2. **Add the "starting point"**: When we do this "undoing" step, there's always a number that could have been there originally but disappeared when we looked at how things changed (like if you start with $x^2 + 5$, the change is $2x$, and the $5$ is gone!).

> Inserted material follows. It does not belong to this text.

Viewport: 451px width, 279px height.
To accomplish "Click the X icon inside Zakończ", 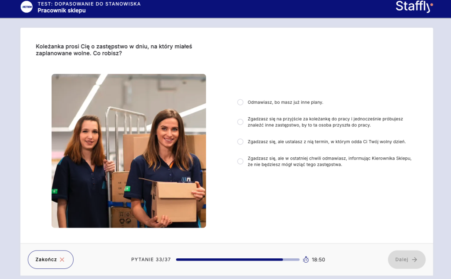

So, we always add a "C" to stand for that unknown starting number.
* Our velocity expression now looks like: $v(t) = \frac{4}{3}t^{\frac{3}{2}} + C$.

3. **Use the given clue to find "C"**: The problem tells us that when $t=4$, the velocity $v=20$. This is a big clue to find our "C"!
* Let's put $t=4$ and $v=20$ into our velocity expression:
$20 = \frac{4}{3}(4)^{\frac{3}{2}} + C$

4. **Calculate $4^{\frac{3}{2}}$**: This means the square root of 4, and then cube that result.
* $\sqrt{4} = 2$
* $2^3 = 8$
* So, $(4)^{\frac{3}{2}} = 8$.

5. **Solve for "C"**: Now plug $8$ back into the equation:
* $20 = \frac{4}{3} \times 8 + C$
* $20 = \frac{32}{3} + C$
* To find C, we subtract $\frac{32}{3}$ from 20:
$C = 20 - \frac{32}{3}$
$C = \frac{60}{3} - \frac{32}{3}$ (because $20 = \frac{60}{3}$)
$C = \frac{28}{3}$

6. **Write the final expression for velocity**: Now we put the value of C back into our velocity expression.
* $v(t) = \frac{4}{3}t^{\frac{3}{2}} + \frac{28}{3}$